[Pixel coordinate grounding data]
-------

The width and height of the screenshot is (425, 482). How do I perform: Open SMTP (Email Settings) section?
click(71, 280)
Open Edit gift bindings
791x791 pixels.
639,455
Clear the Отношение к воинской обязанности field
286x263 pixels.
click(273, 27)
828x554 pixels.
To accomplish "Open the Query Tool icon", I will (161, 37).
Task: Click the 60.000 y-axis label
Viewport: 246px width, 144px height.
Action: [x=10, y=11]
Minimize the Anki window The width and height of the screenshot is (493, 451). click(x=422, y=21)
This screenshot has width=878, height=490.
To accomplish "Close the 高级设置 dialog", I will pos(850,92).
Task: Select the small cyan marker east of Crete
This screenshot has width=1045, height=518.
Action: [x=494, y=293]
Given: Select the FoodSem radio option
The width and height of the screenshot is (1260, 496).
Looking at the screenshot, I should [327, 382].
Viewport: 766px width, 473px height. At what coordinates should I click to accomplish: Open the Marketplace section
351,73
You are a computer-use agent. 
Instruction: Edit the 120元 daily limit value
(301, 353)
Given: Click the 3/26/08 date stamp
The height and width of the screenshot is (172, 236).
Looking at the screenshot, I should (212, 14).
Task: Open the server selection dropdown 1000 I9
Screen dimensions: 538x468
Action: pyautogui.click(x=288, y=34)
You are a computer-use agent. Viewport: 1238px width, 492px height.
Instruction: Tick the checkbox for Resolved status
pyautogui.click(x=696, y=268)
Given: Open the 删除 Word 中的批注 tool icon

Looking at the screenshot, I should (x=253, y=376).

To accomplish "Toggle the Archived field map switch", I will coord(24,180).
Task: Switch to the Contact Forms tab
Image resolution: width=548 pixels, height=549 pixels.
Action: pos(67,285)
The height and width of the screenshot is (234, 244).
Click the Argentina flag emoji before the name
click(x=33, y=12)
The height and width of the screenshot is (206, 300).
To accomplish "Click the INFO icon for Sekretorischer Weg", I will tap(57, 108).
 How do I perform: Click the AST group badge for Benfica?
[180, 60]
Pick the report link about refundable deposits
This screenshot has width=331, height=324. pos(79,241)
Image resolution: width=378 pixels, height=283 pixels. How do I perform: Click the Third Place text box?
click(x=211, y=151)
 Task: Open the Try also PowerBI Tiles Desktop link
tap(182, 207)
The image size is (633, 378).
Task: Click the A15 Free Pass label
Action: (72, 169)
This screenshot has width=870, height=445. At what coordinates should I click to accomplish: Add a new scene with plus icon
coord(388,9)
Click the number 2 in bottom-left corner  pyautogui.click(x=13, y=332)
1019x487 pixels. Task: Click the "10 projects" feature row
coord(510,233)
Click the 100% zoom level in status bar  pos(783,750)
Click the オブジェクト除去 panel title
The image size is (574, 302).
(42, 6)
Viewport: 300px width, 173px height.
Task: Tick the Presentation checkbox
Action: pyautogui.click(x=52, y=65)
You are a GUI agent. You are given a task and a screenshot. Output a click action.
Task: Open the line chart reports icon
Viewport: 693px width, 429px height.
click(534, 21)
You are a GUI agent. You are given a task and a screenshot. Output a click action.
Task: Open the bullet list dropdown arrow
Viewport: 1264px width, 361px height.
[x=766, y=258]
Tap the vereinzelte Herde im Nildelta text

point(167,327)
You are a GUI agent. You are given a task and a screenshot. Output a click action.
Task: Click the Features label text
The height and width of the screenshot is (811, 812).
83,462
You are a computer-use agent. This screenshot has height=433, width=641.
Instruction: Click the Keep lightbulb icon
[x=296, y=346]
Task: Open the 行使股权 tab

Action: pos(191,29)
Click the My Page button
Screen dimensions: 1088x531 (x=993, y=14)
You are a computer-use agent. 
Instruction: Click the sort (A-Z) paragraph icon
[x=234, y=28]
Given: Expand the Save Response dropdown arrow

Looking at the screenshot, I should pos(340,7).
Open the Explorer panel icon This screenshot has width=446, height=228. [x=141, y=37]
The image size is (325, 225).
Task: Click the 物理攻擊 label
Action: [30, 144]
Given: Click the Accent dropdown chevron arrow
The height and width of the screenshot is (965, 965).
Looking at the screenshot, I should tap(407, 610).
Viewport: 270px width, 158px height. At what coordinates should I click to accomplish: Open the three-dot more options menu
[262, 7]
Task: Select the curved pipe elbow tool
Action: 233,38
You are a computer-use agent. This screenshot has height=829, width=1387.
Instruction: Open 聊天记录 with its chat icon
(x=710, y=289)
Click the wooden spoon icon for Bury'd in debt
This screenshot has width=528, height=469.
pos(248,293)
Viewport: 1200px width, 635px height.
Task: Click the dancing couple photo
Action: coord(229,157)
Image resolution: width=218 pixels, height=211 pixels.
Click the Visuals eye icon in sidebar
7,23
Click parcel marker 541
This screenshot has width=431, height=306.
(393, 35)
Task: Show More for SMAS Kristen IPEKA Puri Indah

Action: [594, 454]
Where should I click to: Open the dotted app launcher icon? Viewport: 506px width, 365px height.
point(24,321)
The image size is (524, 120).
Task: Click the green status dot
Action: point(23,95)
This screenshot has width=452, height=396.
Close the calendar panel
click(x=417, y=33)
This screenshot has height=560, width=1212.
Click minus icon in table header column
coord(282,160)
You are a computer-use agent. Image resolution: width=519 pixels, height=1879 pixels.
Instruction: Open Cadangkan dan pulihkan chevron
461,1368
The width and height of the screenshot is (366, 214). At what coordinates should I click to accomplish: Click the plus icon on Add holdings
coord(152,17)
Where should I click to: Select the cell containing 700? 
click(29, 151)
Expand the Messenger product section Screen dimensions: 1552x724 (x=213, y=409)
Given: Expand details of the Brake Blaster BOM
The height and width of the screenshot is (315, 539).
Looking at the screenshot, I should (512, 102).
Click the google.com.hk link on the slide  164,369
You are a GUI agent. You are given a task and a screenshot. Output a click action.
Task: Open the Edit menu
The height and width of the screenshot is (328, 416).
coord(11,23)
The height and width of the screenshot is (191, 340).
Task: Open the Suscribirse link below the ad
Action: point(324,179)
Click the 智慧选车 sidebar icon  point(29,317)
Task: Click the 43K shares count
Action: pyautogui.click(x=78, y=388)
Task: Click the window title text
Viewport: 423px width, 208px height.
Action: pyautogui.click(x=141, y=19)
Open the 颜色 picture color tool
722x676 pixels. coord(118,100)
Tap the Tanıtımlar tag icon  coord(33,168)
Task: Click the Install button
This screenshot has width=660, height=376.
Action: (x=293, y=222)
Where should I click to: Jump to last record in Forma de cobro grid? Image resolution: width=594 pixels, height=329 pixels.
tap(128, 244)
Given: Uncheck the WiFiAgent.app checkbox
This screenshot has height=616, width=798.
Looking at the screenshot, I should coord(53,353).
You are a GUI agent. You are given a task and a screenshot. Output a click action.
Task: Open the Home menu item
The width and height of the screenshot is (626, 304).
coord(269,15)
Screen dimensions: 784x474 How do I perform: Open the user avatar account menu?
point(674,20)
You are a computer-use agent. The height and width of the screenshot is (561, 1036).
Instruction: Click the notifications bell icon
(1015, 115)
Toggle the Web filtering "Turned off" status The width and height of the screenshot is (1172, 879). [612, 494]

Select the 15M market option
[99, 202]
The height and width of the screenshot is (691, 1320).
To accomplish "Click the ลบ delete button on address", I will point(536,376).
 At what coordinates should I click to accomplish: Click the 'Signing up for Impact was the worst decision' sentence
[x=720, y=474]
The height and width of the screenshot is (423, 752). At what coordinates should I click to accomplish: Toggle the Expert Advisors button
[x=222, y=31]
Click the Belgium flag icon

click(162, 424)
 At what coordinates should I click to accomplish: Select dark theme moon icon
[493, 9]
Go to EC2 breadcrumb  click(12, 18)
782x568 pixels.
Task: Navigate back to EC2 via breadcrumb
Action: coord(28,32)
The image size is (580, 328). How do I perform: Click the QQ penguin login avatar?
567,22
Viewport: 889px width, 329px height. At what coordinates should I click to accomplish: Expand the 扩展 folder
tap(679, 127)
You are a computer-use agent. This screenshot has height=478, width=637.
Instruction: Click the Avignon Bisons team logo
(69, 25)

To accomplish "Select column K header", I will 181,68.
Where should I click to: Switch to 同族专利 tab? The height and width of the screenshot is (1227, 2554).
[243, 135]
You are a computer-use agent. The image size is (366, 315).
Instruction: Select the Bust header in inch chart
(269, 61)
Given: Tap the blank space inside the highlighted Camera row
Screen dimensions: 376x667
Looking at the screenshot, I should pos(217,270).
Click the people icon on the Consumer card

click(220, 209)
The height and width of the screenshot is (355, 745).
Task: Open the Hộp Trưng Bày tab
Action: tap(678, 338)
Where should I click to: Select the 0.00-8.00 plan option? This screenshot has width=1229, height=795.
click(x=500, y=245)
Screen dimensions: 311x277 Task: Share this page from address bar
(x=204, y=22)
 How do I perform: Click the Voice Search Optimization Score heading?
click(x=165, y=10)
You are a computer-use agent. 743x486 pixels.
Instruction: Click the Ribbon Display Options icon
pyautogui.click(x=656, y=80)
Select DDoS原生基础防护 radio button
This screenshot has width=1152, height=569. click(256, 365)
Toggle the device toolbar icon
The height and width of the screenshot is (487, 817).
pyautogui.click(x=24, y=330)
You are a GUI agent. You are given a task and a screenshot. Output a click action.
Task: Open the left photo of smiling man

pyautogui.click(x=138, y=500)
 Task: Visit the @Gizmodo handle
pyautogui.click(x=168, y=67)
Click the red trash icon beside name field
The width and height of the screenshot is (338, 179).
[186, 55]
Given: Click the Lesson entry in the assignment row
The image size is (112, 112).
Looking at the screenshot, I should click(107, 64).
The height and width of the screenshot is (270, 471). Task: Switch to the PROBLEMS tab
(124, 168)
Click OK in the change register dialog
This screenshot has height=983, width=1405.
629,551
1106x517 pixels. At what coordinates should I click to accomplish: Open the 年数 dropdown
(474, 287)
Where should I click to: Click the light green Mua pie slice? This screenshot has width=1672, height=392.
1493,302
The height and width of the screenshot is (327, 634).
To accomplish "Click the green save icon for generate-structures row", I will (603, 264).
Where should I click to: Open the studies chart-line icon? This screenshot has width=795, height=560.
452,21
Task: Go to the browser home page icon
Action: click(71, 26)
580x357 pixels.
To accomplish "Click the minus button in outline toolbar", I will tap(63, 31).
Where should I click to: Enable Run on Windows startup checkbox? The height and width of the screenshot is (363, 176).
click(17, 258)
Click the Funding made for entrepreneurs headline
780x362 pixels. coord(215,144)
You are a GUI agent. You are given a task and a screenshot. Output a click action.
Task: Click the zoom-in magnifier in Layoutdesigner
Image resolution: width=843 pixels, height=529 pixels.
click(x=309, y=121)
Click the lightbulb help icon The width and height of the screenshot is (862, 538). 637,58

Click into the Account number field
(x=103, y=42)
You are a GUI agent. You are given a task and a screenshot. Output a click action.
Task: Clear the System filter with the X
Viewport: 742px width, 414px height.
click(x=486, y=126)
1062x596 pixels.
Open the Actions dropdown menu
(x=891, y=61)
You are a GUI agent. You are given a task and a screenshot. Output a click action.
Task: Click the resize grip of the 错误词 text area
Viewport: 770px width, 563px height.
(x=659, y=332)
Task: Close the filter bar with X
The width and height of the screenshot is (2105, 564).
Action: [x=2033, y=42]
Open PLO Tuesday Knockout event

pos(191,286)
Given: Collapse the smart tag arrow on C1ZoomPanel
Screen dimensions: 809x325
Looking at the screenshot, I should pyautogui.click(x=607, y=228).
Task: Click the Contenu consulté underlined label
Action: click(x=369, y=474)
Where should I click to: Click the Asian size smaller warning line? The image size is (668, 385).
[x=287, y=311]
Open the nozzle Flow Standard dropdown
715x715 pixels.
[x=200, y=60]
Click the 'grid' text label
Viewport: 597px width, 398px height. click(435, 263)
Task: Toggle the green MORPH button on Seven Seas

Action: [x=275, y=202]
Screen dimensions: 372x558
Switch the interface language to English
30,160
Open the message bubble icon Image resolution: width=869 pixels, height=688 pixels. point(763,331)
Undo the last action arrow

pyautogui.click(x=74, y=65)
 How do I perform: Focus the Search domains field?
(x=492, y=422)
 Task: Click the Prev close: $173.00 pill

-------

- Work instructions -
Could you return every line from the entries above in which the string "computer" occurs?

- Response -
You are a computer-use agent. 
You are a computer-use agent. Viewport: 1238px width, 492px height.
You are a computer-use agent. This screenshot has height=433, width=641.
You are a computer-use agent. 
You are a computer-use agent. This screenshot has height=829, width=1387.
You are a computer-use agent. Image resolution: width=519 pixels, height=1879 pixels.
You are a computer-use agent. The height and width of the screenshot is (561, 1036).
You are a computer-use agent. This screenshot has height=478, width=637.
You are a computer-use agent. The image size is (366, 315).
You are a computer-use agent. 743x486 pixels.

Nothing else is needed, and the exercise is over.